Mais pour de si beaux prodiges il faut la main de Dieu, et Dieu est trop immuable dans ses pensées pour vouloir ainsi changer ou détruire ce qu’il a réglé une fois. Les hommes seuls désirent le changement et courent après lui.

Je dis donc que quiconque s’embarque pour une course lointaine, doit d’abord mettre tous ses soins à ne plus penser à la question qu’il s’est posée à son départ. Cette question, la voici :

Y a-t-il grand péril à parcourir les océans ?

La réponse est aisée :

En mer, le péril est à chaque pas ; c’est assez d’y avoir songé en mettant le pied à bord ; y penser quelquefois après, cela arrive ; mais ne pas trouver en soi la force de vaincre un premier instant de frayeur, ce serait à devenir fou. Si les fêtes et les galas étaient permis sur un navire, je voudrais qu’il y en eut tous les Jours ; les vents s’y opposent, et le monde vise à l’économie. Mais du moins ne jetez pas imprudemment au milieu de ces hommes qui ne rêvent plus que gloire et retour, ce qui peut affaiblir leur zèle et anéantir leurs plus douces espérances.
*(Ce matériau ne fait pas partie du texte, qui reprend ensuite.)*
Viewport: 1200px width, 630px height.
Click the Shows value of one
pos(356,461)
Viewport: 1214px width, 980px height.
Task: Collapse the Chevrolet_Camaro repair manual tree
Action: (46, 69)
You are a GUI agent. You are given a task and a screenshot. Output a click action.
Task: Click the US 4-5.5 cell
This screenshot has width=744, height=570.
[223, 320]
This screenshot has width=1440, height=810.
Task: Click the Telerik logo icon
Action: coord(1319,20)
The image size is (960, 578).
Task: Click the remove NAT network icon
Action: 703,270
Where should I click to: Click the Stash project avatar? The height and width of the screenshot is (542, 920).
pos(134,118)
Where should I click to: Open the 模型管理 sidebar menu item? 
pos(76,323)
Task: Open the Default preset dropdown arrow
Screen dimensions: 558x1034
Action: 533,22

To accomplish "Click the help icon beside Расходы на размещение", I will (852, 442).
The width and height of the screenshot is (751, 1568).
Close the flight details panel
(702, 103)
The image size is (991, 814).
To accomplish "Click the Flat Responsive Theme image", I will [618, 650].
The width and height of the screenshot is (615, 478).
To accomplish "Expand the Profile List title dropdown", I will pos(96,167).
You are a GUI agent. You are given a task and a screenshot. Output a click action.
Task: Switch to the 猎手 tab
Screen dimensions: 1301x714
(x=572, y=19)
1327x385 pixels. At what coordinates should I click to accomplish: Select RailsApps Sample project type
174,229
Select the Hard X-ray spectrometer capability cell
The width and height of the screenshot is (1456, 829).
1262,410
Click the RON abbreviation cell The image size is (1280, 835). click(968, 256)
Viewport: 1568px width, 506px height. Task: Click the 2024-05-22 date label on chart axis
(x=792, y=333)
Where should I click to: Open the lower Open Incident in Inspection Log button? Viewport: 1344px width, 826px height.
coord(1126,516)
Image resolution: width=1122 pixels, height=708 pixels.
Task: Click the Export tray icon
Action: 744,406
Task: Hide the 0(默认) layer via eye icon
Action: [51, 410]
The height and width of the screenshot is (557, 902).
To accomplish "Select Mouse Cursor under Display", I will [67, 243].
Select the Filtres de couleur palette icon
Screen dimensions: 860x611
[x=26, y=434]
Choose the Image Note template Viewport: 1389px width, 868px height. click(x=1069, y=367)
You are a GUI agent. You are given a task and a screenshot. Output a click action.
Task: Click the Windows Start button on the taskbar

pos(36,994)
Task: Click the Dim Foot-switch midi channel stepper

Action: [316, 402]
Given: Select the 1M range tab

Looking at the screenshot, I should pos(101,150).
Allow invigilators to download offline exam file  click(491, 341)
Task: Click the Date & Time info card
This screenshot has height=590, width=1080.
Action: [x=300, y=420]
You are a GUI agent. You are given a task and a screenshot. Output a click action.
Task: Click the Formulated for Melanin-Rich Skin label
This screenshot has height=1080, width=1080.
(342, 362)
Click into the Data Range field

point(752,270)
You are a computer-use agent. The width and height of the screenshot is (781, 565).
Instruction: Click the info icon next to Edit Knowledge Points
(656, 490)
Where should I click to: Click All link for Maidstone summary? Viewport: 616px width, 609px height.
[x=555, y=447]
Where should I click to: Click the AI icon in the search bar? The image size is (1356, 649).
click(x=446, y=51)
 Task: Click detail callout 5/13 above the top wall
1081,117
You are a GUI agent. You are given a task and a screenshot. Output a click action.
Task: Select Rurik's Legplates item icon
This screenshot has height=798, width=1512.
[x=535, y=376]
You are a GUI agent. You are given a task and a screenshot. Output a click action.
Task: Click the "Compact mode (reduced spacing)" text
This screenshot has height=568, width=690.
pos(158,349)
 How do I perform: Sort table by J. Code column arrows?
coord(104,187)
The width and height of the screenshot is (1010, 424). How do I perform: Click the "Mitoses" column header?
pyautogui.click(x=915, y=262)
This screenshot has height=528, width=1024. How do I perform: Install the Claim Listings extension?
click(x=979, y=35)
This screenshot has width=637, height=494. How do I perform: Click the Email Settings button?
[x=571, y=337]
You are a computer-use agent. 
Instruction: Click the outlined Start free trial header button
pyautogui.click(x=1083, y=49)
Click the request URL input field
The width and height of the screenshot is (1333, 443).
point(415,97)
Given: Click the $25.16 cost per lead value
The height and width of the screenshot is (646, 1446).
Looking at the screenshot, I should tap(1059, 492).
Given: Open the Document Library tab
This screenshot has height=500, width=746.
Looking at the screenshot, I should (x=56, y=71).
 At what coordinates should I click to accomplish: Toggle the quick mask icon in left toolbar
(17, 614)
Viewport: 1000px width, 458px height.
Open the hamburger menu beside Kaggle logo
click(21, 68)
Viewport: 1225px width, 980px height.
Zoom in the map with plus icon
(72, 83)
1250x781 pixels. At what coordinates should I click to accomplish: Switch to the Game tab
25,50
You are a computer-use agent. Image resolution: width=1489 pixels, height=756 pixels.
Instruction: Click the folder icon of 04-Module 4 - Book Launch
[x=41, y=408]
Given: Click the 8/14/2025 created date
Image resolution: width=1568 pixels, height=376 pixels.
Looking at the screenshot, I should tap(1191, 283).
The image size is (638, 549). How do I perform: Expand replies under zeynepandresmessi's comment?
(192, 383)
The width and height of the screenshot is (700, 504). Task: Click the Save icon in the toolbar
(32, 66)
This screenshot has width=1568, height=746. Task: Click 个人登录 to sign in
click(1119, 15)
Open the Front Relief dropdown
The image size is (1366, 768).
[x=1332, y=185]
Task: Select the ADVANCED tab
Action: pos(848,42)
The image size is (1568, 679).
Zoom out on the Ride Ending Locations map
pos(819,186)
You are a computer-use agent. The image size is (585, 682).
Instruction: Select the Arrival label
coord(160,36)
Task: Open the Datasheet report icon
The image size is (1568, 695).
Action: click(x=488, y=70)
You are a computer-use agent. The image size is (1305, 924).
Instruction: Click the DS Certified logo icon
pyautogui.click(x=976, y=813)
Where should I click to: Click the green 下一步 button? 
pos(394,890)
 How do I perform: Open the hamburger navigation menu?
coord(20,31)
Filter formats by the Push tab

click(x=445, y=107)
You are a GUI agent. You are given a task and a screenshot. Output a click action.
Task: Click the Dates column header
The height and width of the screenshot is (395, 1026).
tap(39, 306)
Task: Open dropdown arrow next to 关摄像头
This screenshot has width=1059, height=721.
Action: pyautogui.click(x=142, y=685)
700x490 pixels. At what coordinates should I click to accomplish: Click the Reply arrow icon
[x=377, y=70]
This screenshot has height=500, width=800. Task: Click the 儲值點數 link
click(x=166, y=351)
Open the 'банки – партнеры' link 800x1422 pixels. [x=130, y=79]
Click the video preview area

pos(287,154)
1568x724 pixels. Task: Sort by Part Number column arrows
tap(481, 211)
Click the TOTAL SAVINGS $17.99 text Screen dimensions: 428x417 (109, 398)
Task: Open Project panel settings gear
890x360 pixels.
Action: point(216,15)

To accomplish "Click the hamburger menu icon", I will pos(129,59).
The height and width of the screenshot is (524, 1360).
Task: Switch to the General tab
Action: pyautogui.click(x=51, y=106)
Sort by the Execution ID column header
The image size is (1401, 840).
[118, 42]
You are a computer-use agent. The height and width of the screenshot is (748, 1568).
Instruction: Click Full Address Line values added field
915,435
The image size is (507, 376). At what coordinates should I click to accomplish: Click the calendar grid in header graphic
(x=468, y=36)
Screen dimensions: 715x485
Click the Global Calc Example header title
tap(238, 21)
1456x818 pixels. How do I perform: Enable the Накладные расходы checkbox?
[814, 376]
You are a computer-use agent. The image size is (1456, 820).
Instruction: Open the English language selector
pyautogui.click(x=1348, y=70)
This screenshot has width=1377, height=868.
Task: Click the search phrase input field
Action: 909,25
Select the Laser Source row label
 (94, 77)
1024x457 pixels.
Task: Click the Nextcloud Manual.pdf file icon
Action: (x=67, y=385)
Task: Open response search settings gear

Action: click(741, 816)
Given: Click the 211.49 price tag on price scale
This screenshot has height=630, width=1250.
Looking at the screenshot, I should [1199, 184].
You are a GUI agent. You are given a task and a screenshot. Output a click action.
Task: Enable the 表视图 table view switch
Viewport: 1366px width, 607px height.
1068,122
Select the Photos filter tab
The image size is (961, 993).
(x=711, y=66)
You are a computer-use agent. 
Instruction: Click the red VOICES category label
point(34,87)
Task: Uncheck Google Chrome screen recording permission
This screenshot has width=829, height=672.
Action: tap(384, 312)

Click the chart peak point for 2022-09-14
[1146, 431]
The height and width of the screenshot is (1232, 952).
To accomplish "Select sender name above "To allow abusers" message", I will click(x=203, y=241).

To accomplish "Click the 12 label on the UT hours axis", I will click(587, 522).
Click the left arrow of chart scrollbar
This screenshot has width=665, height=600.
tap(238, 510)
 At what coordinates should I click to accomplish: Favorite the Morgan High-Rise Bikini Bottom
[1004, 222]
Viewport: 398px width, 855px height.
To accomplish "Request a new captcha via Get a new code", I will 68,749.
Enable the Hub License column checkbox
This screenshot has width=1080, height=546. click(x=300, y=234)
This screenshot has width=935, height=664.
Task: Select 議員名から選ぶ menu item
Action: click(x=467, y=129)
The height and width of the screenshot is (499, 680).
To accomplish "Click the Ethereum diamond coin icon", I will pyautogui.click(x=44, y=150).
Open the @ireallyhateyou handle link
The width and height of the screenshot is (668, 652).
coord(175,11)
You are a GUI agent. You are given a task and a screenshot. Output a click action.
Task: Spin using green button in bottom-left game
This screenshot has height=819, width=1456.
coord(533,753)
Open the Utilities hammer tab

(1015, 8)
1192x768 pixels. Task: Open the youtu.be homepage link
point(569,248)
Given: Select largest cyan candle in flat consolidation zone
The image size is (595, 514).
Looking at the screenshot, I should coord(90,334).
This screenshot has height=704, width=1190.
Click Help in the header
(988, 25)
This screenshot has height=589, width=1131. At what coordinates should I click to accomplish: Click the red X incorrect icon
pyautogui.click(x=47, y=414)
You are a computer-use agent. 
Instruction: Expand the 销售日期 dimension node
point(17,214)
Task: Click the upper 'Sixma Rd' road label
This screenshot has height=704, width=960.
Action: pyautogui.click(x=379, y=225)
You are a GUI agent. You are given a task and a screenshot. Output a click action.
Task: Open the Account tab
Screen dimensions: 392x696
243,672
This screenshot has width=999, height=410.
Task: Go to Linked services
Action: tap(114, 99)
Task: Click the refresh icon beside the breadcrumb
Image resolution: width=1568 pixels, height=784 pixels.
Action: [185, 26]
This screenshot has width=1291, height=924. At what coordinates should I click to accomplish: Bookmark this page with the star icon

Ne criez pas à l’anathème, vous qui ne m’avez pas encore entendu ; ne vous hâtez pas de m’appeler impie, vous qui me jugez et ne me comprenez pas. Écoutez-moi jusqu’au bout, c’est votre devoir ; le mien est d’écrire ma pensée. Ne vous ai-je pas dit que je n’avais jamais rien su déguiser ?

Il ne faudrait peut-être pas d’aumônier à bord.

Je plaide ma cause.

Vous êtes religieux, dévot à la morale chrétienne, c’est bien ; je le suis autant que vous, plus que vous peut-être. Partez avec une conscience pure, et, si vous succombez en route, faites ce que fait le pèlerin dans le désert, levez les yeux au ciel et criez miséricorde ; votre cri monte là-haut sans qu’un prêtre vienne vous dire : « Vous allez mourir, priez ! »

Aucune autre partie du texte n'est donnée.